Download or read book America the Fair written by Dan Meegan. This book was released on 2019-04-15. Available in PDF, EPUB and Kindle. Book excerpt: What makes a person liberal or conservative? Why does the Democratic Party scare off so many possible supporters? When does our "injustice trigger" get pulled, and how can fairness overcome our human need to look for a zero-sum outcome to our political battles? Tapping into a pop culture zeitgeist linking Bugs Bunny, Taylor Swift, and John Belushi; through popular science and the human brain; to our political predilections, arguments, and distrusts, Daniel Meegan suggests that fairness and equality are key elements missing in today's society. Having crossed the border to take up residency in Canada, Meegan, an American citizen, has seen first-hand how people enjoy as rights what Americans view as privileges. Fascinated with this tension, he suggests in America the Fair that American liberals are just missing the point. If progressives want to win the vote, they need to change strategy completely and champion government benefits for everyone, not just those of lower income. If everyone has access to inexpensive quality health care, open and extensive parental leave, and free postsecondary education, then everyone will be happier and society will be fair. The Left will also overcome an argument of the Right that successfully, though incongruously, appeals to the middle- and upper-middle classes: that policies that help the economically disadvantaged are inherently bad for others. Making society fair and equal, Meegan argues, would strengthen the moral and political position of the Democratic Party and place it in a position to revive American civic life. Fairness, he writes, should be selfishly enjoyed by everyone.

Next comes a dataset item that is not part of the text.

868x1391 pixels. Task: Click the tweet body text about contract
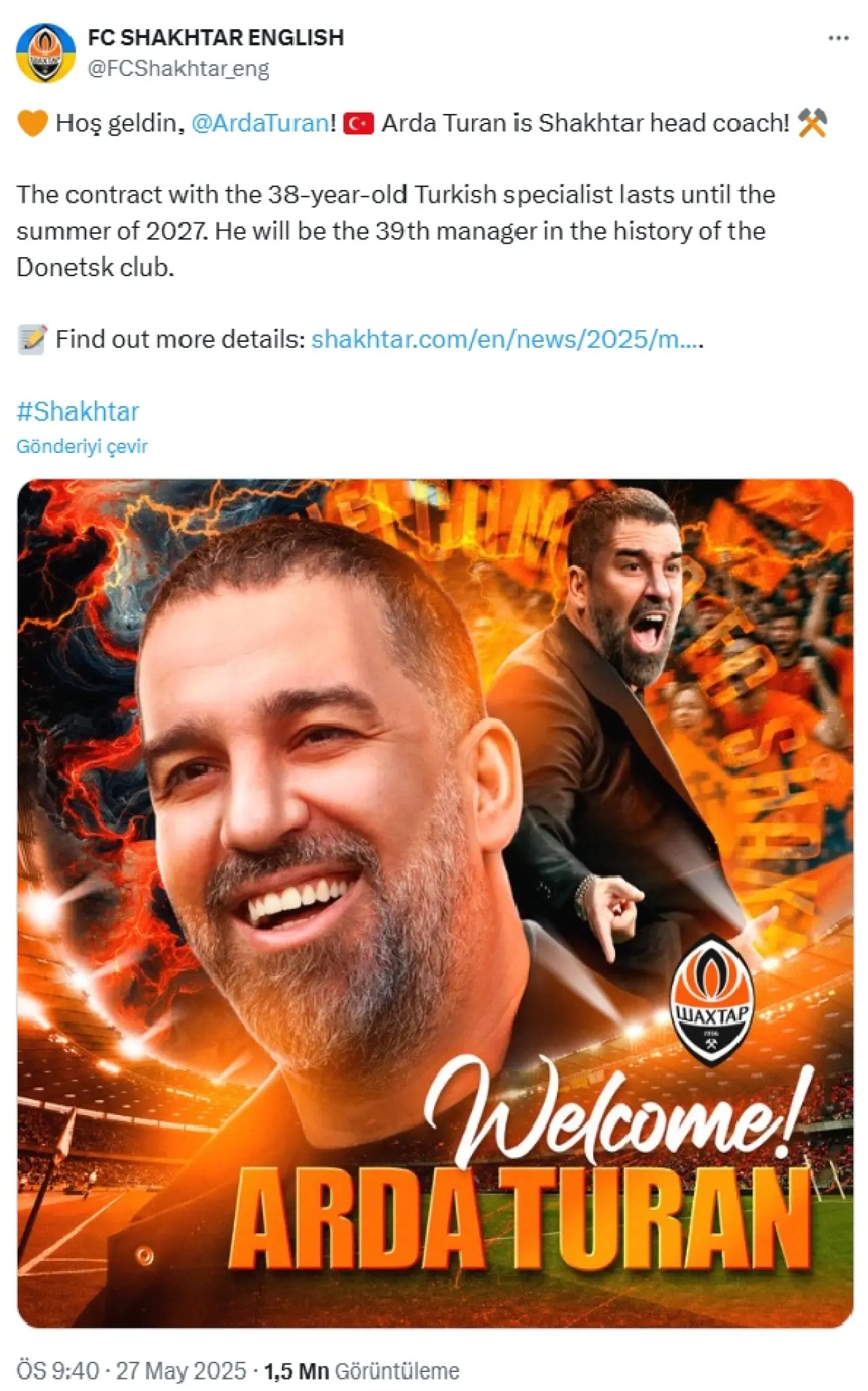396,231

Bargaining with a Rising India

Author :
Release : 2014-03-20
Genre : Political Science
Kind : eBook
Book Rating : 057/5 ( reviews)

Download or read book Bargaining with a Rising India written by Amrita Narlikar. This book was released on 2014-03-20. Available in PDF, EPUB and Kindle. Book excerpt: The need to negotiate effectively with India is only growing as its power rises. Understanding the negotiating culture wherein India's bargaining behaviour is embedded forms a crucial step to facilitate this process. In the literature on international negotiation, experimental studies point to specific behavioural characteristics of Indian negotiators. Empirical analyses confirm these findings, and many suggest that the sources of India's negotiation behaviour are deep-rooted and culture-specific, going beyond what standard explanations of interest group politics, partisan politics, or institutional politics would suggest. But there are very few works that trace these sources. Extensive sociological and anthropological, and comparative political studies remain confined to their own fields, and do not develop their implications for Indian foreign policy or negotiation. There is a conspicuous lack of works that attempt to unpack the "negotiating culture" variable using literary sources. This book aims to fill both these gaps. It focuses on India's negotiating traditions through the lens of the classical Sanskrit text, the Mahabharata, and investigates the continuities and changes in India's negotiation behaviour as a rising power.